Yessi Vadila, a commerce specialist on the Financial Analysis Institute for ASEAN and East Asia, stated that native content material necessities in Indonesia have traditionally been tied to elevated prices, decreased export competitiveness, and productiveness losses whereas providing little impression on progress or employment.
Different economists famous that the native content material insurance policies have racked up some surface-level successes up to now, although they stated they’d not be sufficient on their very own to draw extra investments from firms like Apple.
“I might say they’ve been profitable in making an attempt to construct some factories and amenities,” stated Indonesian economist Krisna Gupta, noting that different smartphone makers, akin to Samsung, have needed to make investments available in the market due to laws.
Along with its native content material necessities, Indonesia has additionally carried out different protectionist insurance policies, together with tariffs, to drive better investments into the nation. Final yr, a brand new regulation banned TikTok’s commerce app till the corporate invested by a neighborhood accomplice.
Holistic strategy wanted
Nonetheless, whereas Gupta stated the technique could discover some success within the quick to medium time period, it is going to be met with issues within the longer run until the federal government can be capable of enhance productiveness and the general enterprise local weather.
“Indonesia might want to step up their sport throughout the board,” Gupta stated, noting that firms contemplate a variety of things, together with regulation enforcement, stability of commerce coverage, and the labor market.
“They cannot simply say, we’ve got a giant market; you need to need to be right here, so please make investments extra,” he added.
To draw extra FDI, the nation should prioritize constructing aggressive infrastructure, constructing human capital, and providing funding incentives, based on CELIOS’ Adhinegara.

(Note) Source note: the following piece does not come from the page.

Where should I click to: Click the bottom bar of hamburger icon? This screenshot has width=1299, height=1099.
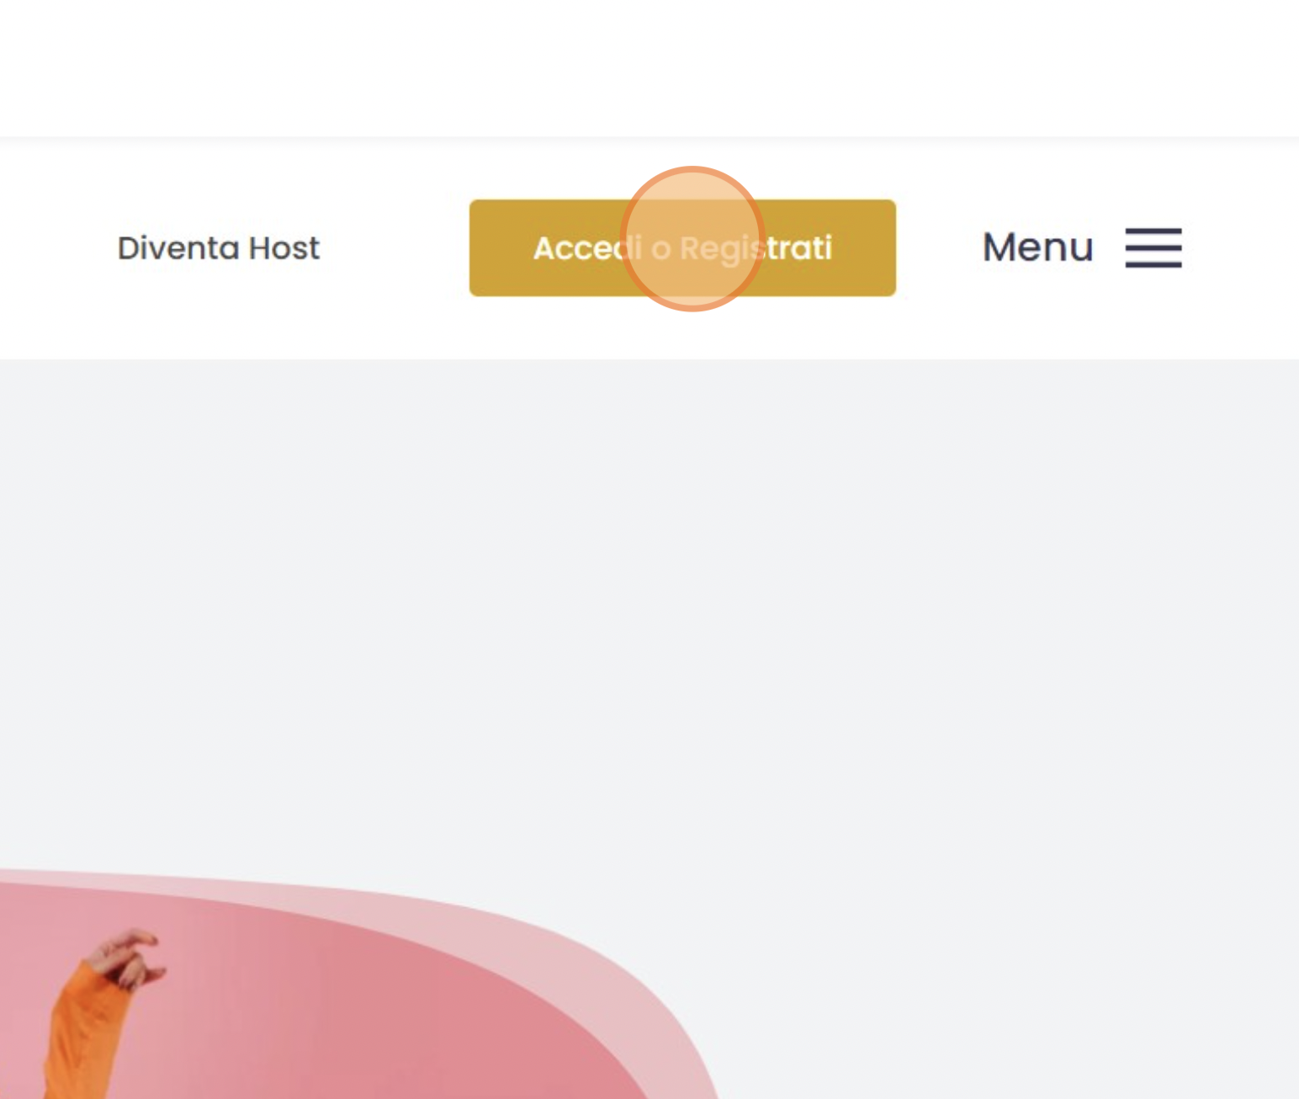[x=1153, y=264]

Economists who spoke to CNBC pointed to Vietnam as a rustic that has managed to draw extra tech investments regardless of not having as massive of a neighborhood shopper market as Indonesia.
As a substitute of strict native content material necessities, Vietnam has efficiently leveraged funding incentives, constant insurance policies and powerful infrastructure relative to its regional friends, they stated.
The nation has additionally has managed to arrange a free commerce settlement with Europe, whereas Indonesia remains to be making an attempt to achieve phrases on a deal. Vietnam has additionally been one of many essential beneficiaries of shifting provide chains from China amid rising U.S.-China commerce tensions.
In line with Adhinegara, Indonesia could quickly be offered with a chief alternative to draw diverted manufacturing, with Donald Trump set to return to the White Home.
The president-elect has proposed large escalations of tariffs on China, which may set off one other commerce warfare and shake up Asian provide chains.
Nonetheless, until the Indonesian authorities understands why firms like Apple have chosen Vietnam over it up to now, they might miss out as soon as once more, stated Adhinegara.
Whereas Indonesia’s international direct funding has been rising through the years, its FDI as a share of GDP has solely decreased over the previous 20 years, based on knowledge from the World Financial institution.